[[ GIVEN DATA open ]]

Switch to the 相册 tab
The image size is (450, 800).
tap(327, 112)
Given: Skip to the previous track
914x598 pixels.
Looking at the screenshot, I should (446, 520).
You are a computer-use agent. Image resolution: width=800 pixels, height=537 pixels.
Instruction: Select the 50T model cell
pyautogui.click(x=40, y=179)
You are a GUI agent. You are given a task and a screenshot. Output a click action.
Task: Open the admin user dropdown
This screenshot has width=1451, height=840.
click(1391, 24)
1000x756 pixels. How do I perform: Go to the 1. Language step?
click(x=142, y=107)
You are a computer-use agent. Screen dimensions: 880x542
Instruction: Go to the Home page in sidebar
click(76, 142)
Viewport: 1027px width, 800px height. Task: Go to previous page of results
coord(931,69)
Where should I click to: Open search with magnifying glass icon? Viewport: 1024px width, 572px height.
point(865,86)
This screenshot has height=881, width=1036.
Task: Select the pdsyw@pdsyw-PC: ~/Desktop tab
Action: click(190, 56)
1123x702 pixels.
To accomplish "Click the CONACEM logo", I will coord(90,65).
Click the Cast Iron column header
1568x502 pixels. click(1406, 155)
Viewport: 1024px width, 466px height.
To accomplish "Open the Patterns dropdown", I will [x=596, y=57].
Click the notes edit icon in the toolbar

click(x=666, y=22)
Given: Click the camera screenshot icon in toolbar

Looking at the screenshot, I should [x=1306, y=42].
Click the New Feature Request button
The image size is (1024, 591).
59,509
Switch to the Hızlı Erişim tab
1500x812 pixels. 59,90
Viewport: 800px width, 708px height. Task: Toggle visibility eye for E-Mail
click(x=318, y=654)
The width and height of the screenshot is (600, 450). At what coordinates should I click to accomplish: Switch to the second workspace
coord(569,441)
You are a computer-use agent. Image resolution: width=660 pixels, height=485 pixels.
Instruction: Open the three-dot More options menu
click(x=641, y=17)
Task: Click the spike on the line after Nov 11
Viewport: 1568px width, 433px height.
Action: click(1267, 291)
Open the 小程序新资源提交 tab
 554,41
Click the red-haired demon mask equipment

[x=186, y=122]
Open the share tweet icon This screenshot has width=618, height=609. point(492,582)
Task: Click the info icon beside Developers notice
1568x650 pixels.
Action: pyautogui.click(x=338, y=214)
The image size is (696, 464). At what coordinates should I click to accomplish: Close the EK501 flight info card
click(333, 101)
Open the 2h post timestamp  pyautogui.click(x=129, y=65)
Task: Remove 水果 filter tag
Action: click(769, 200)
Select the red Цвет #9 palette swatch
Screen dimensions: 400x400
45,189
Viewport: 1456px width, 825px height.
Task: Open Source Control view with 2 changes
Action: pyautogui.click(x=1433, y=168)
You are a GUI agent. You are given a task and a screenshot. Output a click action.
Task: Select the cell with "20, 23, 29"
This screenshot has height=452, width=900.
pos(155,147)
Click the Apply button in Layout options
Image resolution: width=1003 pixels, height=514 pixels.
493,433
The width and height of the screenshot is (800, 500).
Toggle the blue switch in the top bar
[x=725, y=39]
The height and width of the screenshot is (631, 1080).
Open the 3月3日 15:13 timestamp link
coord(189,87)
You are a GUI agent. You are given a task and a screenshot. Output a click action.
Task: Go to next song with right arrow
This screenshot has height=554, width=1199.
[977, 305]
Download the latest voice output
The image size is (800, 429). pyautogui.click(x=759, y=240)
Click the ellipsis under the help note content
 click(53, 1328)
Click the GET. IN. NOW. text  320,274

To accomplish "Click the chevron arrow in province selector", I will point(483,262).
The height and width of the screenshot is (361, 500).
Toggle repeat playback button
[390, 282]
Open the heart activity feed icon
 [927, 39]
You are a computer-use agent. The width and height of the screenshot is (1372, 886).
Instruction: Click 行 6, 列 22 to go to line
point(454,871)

[[ GIVEN DATA closed ]]

**WHAT THIS TASK INVOLVES:**
From the data above, return every line from the line that has "You are a computer-use agent. Screen" up to and including the line that has "Click the New Feature Request button", exactly.

**EXERCISE ANSWER:**
You are a computer-use agent. Screen dimensions: 880x542
Instruction: Go to the Home page in sidebar
click(76, 142)
Viewport: 1027px width, 800px height. Task: Go to previous page of results
coord(931,69)
Where should I click to: Open search with magnifying glass icon? Viewport: 1024px width, 572px height.
point(865,86)
This screenshot has height=881, width=1036.
Task: Select the pdsyw@pdsyw-PC: ~/Desktop tab
Action: click(190, 56)
1123x702 pixels.
To accomplish "Click the CONACEM logo", I will coord(90,65).
Click the Cast Iron column header
1568x502 pixels. click(1406, 155)
Viewport: 1024px width, 466px height.
To accomplish "Open the Patterns dropdown", I will [x=596, y=57].
Click the notes edit icon in the toolbar

click(x=666, y=22)
Given: Click the camera screenshot icon in toolbar

Looking at the screenshot, I should [x=1306, y=42].
Click the New Feature Request button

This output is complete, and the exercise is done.